What next? That is where the uncertainty engine that is Trump operates. We don't know what is next. My guess is that this is it for now, but who knows. And it is precisely that uncertainty that is problematic. Canadian media are asking what is Trudeau going to do, but how can we expect Canada or any other American partner to announce their next steps when we have no idea what Trump will do.
To be clear, the US is already at war in Syria--with Marine artillery and Rangers and Special Operations Forces on the ground and bombing ISIS from above. But this step is now putting the US in a war-ish situation with Syria. Whether it is war or not depends on the next steps. And, yes, if the US goes to war against Syria, then those assets on the ground face far greater risks, the planes in the skies would now face Syrian anti-air defenses, and everything gets more complicated with Russians in harm's way.

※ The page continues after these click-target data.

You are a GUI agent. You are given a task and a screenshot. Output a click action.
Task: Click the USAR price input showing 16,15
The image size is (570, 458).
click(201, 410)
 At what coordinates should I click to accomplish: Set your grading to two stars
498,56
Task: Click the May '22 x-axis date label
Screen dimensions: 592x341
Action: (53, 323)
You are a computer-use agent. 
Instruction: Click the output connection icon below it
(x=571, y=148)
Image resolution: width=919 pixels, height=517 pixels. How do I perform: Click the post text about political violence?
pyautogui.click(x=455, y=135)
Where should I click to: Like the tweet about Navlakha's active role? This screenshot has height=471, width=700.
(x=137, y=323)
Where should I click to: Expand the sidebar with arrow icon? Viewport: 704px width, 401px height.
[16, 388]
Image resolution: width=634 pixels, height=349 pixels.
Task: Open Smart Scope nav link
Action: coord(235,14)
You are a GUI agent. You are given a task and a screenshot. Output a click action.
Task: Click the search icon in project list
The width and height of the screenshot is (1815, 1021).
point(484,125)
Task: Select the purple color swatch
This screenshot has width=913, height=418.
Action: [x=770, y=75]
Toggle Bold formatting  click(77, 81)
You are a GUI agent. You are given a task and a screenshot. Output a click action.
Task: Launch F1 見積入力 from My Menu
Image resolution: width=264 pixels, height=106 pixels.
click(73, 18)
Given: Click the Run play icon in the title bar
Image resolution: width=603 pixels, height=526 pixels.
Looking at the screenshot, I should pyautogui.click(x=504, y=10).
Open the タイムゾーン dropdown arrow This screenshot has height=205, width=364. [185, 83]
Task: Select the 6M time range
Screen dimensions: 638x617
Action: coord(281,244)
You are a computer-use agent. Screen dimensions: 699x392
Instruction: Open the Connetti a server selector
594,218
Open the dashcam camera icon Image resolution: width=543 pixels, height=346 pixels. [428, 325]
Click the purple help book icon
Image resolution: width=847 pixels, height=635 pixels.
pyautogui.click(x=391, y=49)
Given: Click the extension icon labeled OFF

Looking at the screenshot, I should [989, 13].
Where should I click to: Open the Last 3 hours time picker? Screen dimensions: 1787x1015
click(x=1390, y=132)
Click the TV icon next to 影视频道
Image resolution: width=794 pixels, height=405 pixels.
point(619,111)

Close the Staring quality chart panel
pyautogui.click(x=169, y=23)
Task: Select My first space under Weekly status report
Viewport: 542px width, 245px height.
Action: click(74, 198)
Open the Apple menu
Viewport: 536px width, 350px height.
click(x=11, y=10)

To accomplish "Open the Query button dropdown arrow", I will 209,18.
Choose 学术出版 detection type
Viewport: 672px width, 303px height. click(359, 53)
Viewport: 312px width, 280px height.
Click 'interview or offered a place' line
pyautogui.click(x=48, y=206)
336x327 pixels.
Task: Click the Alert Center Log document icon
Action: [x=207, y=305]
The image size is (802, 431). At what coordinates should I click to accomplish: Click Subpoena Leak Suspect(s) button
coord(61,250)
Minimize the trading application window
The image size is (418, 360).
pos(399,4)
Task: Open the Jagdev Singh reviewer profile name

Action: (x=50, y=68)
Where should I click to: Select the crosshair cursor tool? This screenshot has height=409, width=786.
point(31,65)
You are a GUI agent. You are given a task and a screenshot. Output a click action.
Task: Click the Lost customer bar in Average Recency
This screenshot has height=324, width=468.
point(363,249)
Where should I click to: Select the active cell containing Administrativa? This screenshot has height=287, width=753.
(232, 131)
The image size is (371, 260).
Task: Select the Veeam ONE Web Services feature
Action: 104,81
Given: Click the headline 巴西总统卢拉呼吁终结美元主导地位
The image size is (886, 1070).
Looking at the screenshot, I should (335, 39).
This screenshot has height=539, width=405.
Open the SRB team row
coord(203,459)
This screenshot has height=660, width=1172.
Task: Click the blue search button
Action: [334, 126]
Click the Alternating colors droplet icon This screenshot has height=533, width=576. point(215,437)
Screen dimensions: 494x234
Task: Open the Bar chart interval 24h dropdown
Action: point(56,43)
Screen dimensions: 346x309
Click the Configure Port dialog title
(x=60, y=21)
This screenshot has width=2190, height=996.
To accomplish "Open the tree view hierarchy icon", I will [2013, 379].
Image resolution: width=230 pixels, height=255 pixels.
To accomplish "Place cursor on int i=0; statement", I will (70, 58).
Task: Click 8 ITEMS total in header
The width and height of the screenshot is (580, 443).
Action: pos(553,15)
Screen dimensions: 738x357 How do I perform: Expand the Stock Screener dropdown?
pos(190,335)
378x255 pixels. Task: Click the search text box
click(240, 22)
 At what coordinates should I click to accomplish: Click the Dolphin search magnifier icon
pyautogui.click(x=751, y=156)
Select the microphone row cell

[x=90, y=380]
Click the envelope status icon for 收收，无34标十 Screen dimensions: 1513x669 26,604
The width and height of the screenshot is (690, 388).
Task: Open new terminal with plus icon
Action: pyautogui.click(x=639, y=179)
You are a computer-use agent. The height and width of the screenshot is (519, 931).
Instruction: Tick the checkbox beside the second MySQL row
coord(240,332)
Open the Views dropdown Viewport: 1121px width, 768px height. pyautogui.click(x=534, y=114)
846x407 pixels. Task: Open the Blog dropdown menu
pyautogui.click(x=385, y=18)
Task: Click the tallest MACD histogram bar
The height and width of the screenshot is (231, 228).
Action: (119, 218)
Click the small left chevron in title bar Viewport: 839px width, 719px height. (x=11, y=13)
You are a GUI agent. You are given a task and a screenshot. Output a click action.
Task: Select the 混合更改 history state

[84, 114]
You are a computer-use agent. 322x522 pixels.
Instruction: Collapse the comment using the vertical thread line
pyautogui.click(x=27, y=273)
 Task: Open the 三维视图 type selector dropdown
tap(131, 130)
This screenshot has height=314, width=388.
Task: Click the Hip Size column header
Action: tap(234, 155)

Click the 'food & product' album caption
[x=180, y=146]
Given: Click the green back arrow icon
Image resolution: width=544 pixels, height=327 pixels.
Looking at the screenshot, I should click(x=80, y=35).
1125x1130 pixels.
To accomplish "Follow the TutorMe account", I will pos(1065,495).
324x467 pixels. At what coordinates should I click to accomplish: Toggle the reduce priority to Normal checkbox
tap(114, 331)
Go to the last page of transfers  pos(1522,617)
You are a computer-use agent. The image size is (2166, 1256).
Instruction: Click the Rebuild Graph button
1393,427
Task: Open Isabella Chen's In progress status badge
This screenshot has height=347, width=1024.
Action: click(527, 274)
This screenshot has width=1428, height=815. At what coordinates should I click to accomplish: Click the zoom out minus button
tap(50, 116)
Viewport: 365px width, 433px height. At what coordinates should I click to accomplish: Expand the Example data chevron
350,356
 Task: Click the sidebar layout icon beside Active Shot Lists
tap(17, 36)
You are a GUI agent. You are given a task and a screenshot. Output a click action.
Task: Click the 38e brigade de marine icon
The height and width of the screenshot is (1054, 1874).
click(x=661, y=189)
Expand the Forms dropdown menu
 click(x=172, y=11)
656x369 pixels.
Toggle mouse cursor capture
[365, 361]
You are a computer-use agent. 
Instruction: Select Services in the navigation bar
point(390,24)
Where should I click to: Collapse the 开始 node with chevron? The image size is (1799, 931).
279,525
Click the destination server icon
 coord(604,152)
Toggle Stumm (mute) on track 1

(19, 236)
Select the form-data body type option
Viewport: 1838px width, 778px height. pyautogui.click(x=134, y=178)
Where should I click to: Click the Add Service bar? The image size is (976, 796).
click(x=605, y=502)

Which is why the Obama Administration was reluctant to use force against Syria--the "then what" question matters a great deal. The urge to do something is understandable, and perhaps this strike will stop Assad from using chemical weapons for a while. But Syria will remain a killing field. Let's be clear about that.
So, bombing Assad's forces, kind of, feels good, but unless it is part of a broader strategy, it will not mean that much. But as everyone grapples with the uncertainty, lots of awkward questions and vague answers are to be expected.